Да, на почве петровских реформ возникла новая Россия и ее новая великая культура — но это именно потому, что, приняв экономические и иные преобразования, Россия не склонила головы перед царем-революционером, «первым большевиком» (как назовет Петра поэт Максимилиан Волошин), не поддалась на его попытки упразднить национальный духовный опыт и идеалы: все полученное ею чужое она использовала для укрепления и строительства своего. И центральное место в этом процессе борьбы и творчества сыграл Пушкин — не зря выдающийся русский мыслитель И. А. Ильин считал, что Пушкин «был дан нам для того, чтобы создать с о л н ечный центр нашей истории»; именно Пушкин заложил фундамент той великой культуры, которая помогла России остаться Россией, а не уподобиться какой-либо западной цивилизации и тем самым исчезнуть как неповторимое явление (каким в идеале должна являться любая нация, любая культура).

А для самого Пушкина, автора романа «Евгений Онегин», таким воплощением России, не склоняющей головы, не поступающейся своими ценностями, стала Татьяна. Вот почему ее судьба в седьмой главе романа приобретает — конечно, неведомые ей самой — черты исторического подвига, героической жертвы; вот почему и само слово «жертва» появляется в этой главе: «Природа трепетна, бледна, Как жертва, пышно убрана»; и вот почему в финале седьмой главы, таком, казалось бы, шутливом, на самом деле говорится истинная правда:

Благослови мой долгий труд,
О ты, эпическая муза!
. . . . . . . . . . . . . . . . . . . . . . . . .
Хоть поздно, а вступленье есть.

Ведь и в самом деле, повествование, близящееся уже к концу, вступает здесь в новую, высшую, эпическую фазу — ибо дело коснулось судеб России и русского человека, а это — проблема всемирно-исторического масштаба.

В таком масштабе, на таком фоне и следует увидеть последний акт драмы героев.


7. Развязка

«Хоть поздно, а вступленье есть». Начало последней, восьмой главы и впрямь могло бы быть вступлением к роману: «В те дни, когда в садах Лицея Я безмятежно расцветал...» — автор обозревает свою жизнь с юности и описывает ее как некий путь, руководимый высшею силой, ближайшим, непосредственным проявлением которой оказывается Муза, диктующая ему его творение.

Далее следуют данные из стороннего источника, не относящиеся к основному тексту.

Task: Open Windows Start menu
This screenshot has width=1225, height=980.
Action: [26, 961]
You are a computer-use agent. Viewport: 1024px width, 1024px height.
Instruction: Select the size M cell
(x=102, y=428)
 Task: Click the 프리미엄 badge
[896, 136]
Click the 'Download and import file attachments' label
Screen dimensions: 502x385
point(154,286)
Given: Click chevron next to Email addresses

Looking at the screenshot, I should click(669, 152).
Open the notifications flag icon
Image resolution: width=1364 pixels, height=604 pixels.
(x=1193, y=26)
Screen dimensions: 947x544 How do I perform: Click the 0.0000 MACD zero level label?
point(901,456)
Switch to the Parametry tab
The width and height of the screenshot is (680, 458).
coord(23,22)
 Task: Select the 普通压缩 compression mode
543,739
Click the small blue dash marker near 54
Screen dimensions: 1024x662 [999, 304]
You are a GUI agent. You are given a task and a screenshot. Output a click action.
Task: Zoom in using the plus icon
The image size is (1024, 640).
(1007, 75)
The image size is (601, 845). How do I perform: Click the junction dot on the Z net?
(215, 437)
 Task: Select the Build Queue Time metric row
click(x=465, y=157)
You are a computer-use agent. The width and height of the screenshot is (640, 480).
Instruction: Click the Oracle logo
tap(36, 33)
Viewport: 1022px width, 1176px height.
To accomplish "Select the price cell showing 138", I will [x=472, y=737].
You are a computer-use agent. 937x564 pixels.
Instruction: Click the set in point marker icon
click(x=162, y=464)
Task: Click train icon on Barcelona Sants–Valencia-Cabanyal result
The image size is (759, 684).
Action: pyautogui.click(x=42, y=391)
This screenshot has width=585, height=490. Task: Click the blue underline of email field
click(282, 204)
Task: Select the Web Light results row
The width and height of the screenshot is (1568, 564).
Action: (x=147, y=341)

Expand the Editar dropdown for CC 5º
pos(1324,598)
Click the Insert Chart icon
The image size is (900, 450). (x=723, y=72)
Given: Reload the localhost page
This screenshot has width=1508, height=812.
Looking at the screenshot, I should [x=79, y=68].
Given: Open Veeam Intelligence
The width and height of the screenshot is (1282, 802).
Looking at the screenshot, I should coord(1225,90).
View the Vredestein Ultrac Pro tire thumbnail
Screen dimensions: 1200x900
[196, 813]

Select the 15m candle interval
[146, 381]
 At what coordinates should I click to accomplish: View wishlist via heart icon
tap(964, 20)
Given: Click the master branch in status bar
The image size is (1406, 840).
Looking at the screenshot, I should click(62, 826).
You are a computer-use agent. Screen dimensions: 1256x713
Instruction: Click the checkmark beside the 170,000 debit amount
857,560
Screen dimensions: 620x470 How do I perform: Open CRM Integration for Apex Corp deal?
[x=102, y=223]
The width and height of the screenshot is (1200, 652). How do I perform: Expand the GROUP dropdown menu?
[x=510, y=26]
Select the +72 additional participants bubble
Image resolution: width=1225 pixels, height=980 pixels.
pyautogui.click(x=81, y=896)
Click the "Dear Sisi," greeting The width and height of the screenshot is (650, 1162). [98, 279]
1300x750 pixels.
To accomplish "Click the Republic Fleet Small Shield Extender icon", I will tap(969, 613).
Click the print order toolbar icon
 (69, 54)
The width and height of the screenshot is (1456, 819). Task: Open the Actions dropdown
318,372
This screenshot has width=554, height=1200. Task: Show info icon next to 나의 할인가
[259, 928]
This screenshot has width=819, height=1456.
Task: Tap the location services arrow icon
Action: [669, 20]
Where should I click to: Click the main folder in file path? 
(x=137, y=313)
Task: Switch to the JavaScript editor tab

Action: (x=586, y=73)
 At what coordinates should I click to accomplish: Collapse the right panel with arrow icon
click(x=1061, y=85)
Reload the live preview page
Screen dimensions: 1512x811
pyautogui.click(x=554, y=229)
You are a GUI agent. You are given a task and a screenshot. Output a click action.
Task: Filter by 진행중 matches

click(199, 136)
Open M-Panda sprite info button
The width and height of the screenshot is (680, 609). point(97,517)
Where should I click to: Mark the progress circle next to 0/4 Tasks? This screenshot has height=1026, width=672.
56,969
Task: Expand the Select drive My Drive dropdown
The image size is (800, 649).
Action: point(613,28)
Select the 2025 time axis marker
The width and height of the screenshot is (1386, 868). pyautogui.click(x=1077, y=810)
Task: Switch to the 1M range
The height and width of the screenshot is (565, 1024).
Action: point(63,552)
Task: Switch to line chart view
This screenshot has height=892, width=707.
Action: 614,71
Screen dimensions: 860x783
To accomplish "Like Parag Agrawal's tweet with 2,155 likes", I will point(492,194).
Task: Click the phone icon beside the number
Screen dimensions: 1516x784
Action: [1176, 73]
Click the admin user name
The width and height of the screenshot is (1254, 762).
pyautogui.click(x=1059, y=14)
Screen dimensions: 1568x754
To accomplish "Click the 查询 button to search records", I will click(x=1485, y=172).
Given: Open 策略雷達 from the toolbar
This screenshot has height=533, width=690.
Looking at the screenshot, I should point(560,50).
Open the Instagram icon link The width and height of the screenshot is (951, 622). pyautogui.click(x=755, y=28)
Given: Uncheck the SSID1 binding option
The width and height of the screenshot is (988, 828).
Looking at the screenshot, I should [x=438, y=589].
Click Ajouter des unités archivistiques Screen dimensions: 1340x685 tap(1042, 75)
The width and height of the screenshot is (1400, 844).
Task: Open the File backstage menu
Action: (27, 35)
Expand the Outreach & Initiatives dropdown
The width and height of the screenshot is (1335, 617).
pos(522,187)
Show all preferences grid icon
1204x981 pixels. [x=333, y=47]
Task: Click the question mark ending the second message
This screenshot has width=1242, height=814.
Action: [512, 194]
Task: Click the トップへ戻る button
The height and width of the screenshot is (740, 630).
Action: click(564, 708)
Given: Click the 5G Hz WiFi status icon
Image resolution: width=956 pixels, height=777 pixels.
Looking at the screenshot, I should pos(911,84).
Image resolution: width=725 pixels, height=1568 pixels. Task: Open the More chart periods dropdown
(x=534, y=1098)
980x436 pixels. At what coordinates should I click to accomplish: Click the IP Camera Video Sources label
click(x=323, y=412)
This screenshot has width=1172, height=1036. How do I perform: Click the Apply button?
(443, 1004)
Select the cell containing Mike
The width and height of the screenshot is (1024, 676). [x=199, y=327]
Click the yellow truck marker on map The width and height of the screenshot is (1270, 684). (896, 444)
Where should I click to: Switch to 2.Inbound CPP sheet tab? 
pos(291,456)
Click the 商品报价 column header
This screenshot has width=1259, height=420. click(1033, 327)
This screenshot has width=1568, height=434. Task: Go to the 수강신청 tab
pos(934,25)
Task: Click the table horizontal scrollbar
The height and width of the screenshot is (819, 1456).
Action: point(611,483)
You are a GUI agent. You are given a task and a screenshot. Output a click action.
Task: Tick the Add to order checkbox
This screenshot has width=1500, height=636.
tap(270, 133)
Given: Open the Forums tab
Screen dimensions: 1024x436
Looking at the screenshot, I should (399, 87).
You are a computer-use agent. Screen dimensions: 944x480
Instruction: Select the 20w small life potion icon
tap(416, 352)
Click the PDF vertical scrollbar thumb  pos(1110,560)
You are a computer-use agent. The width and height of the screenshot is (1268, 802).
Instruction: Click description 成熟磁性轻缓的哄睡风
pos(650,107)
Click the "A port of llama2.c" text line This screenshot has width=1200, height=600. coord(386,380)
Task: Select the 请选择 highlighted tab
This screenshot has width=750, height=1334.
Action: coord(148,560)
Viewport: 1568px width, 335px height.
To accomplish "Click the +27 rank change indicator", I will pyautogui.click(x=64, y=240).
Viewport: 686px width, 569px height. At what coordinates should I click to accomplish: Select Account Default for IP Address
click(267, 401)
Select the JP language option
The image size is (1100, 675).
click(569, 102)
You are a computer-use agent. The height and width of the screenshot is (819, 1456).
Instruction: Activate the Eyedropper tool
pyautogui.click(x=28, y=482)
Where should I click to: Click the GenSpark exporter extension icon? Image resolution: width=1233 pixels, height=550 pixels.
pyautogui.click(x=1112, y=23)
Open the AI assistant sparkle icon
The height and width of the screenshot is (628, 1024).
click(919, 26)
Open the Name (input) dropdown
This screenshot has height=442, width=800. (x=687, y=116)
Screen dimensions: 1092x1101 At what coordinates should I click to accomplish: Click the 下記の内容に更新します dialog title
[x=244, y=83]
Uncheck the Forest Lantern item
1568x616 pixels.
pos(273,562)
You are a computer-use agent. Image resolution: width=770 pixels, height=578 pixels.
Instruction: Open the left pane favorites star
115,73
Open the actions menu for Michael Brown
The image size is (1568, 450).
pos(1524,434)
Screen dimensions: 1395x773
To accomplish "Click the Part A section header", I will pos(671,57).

В юности ему казалось, что он идет по жизни сам, а Муза ему служит и за ним следует:

Я Музу резвую привел
На шум пиров и буйных споров,
Грозы полуночных дозоров;
И к ним в безумные пиры
Она несла свои дары
И как вакханочка резвилась...

Но потом оказалось, что он — не ведущий, а ведомый:

Она меня во мгле ночной
Водила слушать шум морской
Хвалебный гимн Отцу миров.

Путь творчества оказывается религиозным путем — автор говорит об этом, приступая к завершению своего романа, который и сам — путь, совершаемый автором вместе с героями, путь постижения — через ошибки, драмы и озарения — таинственной и священной сущности бытия, в котором ничто не происходит случайно, все имеет свой смысл и свое назначение, а человек — не ничтожная песчинка, обреченная исчезнуть, но чудесное, бессмертное творение Отца миров — ибо само способное творить.

Творить — не только в смысле поэзии, художественного творчества. Татьяна — не поэт, но именно в ее облике — уездной барышни «С печальной думою в очах, С французской книжкою в руках» — является автору и нам его таинственная и бессмертная водительница и учительница — Муза; и под ее взглядом разворачивается действие последней главы «Евгения Онегина».

Перед Онегиным — новая Татьяна: блестящая княгиня, «законодательница зал»; она царит над всем окружающим ее обществом и в то же время отделена от него каким-то огромным невидимым пространством — такой же отдельной, «чужой» для жизненной суеты она явилась нам впервые во второй главе романа. Уже тогда, в деревне, она поразила нас — да и самого автора; но — не Онегина, оставшегося глухим даже к ее письму, написанному гением любви.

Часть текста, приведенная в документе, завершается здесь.